Research conducted in the 1960s showed that aspirin reduced cancer metastasis in mice [8] but wasn't investigated further at the time. "It's a good illustration of how there is sometimes a lack of joined-up thinking from the basic lab work to the clinical work. People don't always ask: 'How could we answer that question with existing data?'" Although Peter's tone is matter-of-fact, it's clear that he finds it frustrating.

Making more of the data and treatments already available is a theme that continues to run throughout Peter's research. With support from a Wellcome Trust Senior Investigator Award, he's developing techniques to predict the longer-term risk of recurrent stroke more accurately and looking at whether blood pressure variability has a causal role in the development of other diseases, such as dementia. Aspirin also remains an important part of his work and he's continuing to explore the risks and benefits associated with it.

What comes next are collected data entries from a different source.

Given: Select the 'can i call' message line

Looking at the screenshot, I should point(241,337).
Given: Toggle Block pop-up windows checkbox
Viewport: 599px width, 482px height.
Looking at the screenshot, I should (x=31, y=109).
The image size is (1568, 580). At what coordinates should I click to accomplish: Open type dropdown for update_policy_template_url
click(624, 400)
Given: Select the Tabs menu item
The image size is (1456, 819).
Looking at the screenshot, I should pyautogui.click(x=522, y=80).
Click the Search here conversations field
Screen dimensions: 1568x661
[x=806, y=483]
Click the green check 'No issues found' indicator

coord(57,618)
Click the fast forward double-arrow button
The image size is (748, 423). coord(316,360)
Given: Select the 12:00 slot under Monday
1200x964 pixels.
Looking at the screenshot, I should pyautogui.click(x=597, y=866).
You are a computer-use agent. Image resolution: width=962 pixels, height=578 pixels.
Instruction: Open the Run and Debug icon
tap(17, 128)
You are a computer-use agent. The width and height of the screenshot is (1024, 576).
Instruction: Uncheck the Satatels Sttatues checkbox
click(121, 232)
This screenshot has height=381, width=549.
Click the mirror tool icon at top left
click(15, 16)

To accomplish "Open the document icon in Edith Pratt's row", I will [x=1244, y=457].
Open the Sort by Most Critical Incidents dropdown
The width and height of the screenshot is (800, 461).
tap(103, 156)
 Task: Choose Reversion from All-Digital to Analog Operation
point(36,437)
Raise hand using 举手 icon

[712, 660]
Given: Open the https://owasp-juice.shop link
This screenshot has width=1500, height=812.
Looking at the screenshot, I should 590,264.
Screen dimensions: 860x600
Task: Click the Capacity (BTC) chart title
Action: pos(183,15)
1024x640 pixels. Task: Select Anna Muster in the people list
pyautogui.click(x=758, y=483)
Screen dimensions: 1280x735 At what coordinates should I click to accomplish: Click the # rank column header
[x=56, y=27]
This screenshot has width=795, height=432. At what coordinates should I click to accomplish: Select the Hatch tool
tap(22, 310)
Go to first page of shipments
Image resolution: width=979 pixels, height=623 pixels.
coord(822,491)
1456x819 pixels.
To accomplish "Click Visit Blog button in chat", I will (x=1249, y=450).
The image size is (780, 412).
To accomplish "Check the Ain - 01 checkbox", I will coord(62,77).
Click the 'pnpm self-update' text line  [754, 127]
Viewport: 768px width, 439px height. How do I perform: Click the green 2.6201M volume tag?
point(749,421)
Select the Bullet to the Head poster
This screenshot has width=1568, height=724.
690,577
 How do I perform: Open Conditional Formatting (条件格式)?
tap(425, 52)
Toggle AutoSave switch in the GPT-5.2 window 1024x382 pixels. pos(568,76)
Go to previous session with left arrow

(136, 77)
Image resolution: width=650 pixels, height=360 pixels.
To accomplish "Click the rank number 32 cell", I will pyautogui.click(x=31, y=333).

"Obviously we need to do basic laboratory-based research to develop new diagnostic tests and treatments...but we also need to put more effort into trying to do better with the tools that we already have," Peter says. His own work is a compelling example of what this can achieve. If his "rants" don't persuade his colleagues, perhaps his results will.

More information: References

1 Coull AJ et al. Population based study of early risk of stroke after transient ischaemic attack or minor stroke: implications for public education and organisation of services. BMJ 2004;328:326-30.
2 Rothwell PM et al. Effect of urgent treatment of transient ischaemic attack and minor stroke on early recurrent stroke (EXPRESS study): a prospective population-based sequential comparison. Lancet 2007;370:1432-42.
3 Rothwell PM. Limitations of the usual blood-pressure hypothesis and importance of variability, instability, and episodic hypertension. Lancet 2010;375:938-48.
4 Rothwell PM et al. Prognostic significance of visit-to-visit variability, maximum systolic blood pressure, and episodic hypertension. Lancet 2010;375:895-905.
5 Webb AJ et al. Effects of antihypertensive-drug class on interindividual variation in blood pressure and risk of stroke: a systematic review and meta-analysis. Lancet 2010;375:906-15.
6 Rothwell PM et al. Effect of daily aspirin on long-term risk of death due to cancer: analysis of individual patient data from randomised trials. Lancet 2011;377:31-41.
7 Rothwell PM et al. Effect of daily aspirin on risk of cancer metastasis: a study of incident cancers during randomised controlled trials. Lancet 2012;379:1591-601.
8 Gasic GJ et al. Antimetastatic effects associated with platelet reduction. Proc Natl Acad Sci USA 1968;61:46-52.

Treating minor strokes

Patients who have had minor strokes or transient ischaemic attacks can attend walk-in clinics at the Stroke Prevention Research Unit, University of Oxford. The process is:

  • All initial investigations conducted on the same day - typically including magnetic resonance brain and arterial imaging and ultrasound imaging to measure blood flow, electrocardiography to detect heartbeat irregularities, and blood pressure monitoring.
  • Treatment started immediately and patient sent home.
  • Patient usually wears a heart rate monitor for five days to detect transient irregularities in heart rate and rhythm.
  • Patient manually takes three sets of blood pressure measurements every day for at least a month. Results are automatically transmitted to the SPRU.
  • Clinicians monitor blood pressure readings daily and modify treatment accordingly.